Which model produces better summaries, OpenAI’s GPT-4 or Claude’s Opus? I’ve seen lots of anecdotal reports one way or the other, but very little evidence. So I wanted to put the question to the test.

I ran 4 experiments on a test set of 20 documents:

  • GPT-4 evaluating its own summaries
  • Claude evaluating its own summaries
  • GPT-4 evaluated by Opus
  • Opus evaluated by GPT-4

I found no conclusive evidence that one model or the other produces higher quality summaries. The only conclusive finding was that all summaries were rated better when evaluated by GPT-4.

 

Test setup

I collected a small dataset of 20 bills from the BillSum dataset, which is a collection of US Congressional and California state bills. For each of the summarizer / evaluator combinations above, I looped through the test set.
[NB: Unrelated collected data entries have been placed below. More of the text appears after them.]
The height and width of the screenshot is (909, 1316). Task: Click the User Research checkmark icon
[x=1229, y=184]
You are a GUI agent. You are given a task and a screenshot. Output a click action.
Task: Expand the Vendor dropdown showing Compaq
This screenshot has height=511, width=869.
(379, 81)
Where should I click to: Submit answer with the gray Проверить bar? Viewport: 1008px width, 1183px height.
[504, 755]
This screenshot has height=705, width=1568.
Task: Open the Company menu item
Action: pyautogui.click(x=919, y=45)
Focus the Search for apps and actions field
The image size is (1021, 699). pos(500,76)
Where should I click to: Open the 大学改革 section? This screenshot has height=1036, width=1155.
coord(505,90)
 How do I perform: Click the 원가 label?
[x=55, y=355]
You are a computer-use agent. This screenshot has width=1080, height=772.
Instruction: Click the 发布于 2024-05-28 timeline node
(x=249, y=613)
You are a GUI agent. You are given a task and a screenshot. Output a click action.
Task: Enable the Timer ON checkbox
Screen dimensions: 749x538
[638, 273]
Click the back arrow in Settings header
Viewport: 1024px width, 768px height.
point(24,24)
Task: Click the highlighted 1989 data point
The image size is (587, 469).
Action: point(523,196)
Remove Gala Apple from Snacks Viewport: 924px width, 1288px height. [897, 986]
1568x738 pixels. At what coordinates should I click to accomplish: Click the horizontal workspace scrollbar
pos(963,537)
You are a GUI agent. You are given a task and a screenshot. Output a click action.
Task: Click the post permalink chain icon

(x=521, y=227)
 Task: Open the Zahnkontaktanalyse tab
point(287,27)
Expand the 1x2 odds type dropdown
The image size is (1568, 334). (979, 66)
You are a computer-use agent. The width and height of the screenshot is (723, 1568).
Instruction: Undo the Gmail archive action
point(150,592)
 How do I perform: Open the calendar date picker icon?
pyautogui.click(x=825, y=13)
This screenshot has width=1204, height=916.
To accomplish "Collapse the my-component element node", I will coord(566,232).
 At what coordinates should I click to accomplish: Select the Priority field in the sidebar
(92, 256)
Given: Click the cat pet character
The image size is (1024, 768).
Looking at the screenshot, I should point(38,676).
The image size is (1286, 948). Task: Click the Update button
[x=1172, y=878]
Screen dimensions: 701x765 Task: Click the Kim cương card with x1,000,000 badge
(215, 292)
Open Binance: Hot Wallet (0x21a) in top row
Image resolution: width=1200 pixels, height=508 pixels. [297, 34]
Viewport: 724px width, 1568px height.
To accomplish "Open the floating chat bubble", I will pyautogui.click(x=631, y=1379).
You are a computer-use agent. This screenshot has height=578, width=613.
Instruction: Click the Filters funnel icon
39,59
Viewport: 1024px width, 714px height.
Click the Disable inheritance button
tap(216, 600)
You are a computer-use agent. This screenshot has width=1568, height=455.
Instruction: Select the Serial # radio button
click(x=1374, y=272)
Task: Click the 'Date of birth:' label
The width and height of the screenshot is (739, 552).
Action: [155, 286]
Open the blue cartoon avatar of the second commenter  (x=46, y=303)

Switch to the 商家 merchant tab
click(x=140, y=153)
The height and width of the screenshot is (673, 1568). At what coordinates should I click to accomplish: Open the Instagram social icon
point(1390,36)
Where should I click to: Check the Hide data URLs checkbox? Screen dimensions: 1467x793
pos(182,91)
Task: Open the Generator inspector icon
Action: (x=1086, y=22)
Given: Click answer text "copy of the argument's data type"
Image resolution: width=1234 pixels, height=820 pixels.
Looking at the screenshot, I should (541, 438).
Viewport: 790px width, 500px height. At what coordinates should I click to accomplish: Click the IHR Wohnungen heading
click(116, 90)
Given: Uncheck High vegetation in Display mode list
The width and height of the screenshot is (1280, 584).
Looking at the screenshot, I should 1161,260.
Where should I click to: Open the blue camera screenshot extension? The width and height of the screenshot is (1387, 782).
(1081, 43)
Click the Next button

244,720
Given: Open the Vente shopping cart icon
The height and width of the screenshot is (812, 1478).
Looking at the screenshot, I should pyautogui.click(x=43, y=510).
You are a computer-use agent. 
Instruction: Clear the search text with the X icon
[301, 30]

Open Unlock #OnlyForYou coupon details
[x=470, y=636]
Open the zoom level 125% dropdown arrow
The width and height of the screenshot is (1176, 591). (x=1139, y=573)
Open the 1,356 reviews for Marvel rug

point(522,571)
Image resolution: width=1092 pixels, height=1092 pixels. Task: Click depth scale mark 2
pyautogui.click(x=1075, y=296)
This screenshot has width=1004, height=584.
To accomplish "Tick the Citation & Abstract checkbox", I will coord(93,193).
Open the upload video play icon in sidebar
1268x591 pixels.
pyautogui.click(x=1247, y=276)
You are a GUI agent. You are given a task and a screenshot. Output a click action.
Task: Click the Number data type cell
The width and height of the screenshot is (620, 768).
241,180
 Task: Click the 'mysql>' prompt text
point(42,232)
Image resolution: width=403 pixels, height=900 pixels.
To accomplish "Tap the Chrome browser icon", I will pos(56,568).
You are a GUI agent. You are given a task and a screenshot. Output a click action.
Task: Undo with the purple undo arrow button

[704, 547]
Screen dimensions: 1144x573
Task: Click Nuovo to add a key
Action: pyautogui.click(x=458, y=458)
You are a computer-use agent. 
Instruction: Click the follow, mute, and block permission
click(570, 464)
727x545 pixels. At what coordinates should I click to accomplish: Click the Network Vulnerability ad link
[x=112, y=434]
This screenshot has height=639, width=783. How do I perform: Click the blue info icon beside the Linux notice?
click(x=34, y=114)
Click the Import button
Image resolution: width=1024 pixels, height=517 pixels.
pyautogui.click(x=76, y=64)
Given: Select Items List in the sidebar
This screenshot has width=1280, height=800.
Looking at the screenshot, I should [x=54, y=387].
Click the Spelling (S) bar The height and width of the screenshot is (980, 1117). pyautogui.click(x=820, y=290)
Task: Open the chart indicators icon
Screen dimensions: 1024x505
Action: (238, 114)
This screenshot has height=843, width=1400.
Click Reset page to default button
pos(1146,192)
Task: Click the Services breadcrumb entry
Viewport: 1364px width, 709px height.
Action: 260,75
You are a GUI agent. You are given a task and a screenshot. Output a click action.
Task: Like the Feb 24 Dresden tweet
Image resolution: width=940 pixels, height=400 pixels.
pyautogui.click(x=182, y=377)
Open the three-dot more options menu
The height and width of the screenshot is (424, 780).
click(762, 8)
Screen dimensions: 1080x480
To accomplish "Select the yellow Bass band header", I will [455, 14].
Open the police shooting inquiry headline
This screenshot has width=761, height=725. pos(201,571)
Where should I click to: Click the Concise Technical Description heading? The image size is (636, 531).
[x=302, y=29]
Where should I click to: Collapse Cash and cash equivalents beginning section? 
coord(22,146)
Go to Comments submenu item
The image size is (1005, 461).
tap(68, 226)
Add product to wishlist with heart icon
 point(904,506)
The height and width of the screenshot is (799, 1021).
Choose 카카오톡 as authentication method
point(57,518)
For each bill I (1) used the summarizer to generate a summary and (2) used a version of the G-Eval prompt to evaluate the quality of the summary. I used almost exactly the same prompt laid out in this OpenAI cookbook: Evaluating Summarization Tasks.

I looked at:

Consistency: a measure of how well the summary content aligns with the source document.

Relevance: a measure of how well the summary does at including important and relevant content.

I then assigned a final score by averaging the results of all 20 documents in each run.

Looking at the figure above, we can see that GPT-4 evaluated both it’s own and Opus’s summaries as perfect. Summaries evaluated by Claude received slightly lower scores. Notably The delta of perfect score - actual score was almost identical on a per category basis for both runs evaluated by Claude.

Analysis

This suggests that Claude is possibly a more critical evaluator than GPT-4. However, there are a variety of potential explanations.

  1. Opus does a better job of noticing inconsistencies between a summary and a source doc due to perfect recall and therefor correctly assigns lower scores.
  2. This prompt was designed for GPT-4 and potentially needs to be re-optimized for usage with Opus.

Take aways

For now, I would not confidently suggest one of these two models over the other for summarization tasks. I also looked at measures such as Fluency and Coherence and found similar, none distinguishing results. I have also run this test at different times of day and found that in respect to latency the results were again inconclusive.

Needless to say, these evaluations are far from perfect. I have however found them to be directionally useful. For example, GPT-3.5 will produce noticably worse results than either of the models used here. 

For production use cases I would suggest trying both models, assuming equal performance on Consistency and Relevance, and then evaluating based on latency in your system, adherence to your formatting requirements, and user sentiment. In other experiments I have found Opus to more frequently ignore instructions around output content, which may be a result of GPT-4’s optimization for tool usage. I believe the Claude team is actively working on this and my reports are only anecdotal, however this alone could sway model choice for a production application.

Further work

G-Eval uses a chain-of-thought based prompt to elicit a score from the model. The model's response can be used in two ways: (1) by simply using the number returned by the model as the score, or (2) by utilzing the log_probs in the model response to created a weighted average. There is reason to believe the latter approach is more robust because it can help mitigate the model's tendency to consistently return the same score - such as 3 out of 5. Using the weighted average of the log_probs of each potential score can provide more granular insights. Unfortunately the Claude API does not support log_probs at the moment. I tried to mitigate this by increasing the range of the score's scale from 1-5 to 1-10. Given that GPT-4 evaluated all instances with a 10/10, we can assume this did not work. 

 

Notes

- Although asking LLM's to evaluate their own output may feel dubious, G-Eval was found to exceed previous state of the art approaches in alignment with human jugement.

- Specifically, I used gpt-4-1106-preview and Claude 3 Opus, both via the provider's API's in late March 2024.

- An interesting alternative approach is to use a model specialized for hallucination detection, such as this model from Vectara. However this model only supports a total context of 512 tokens between source and summary documents.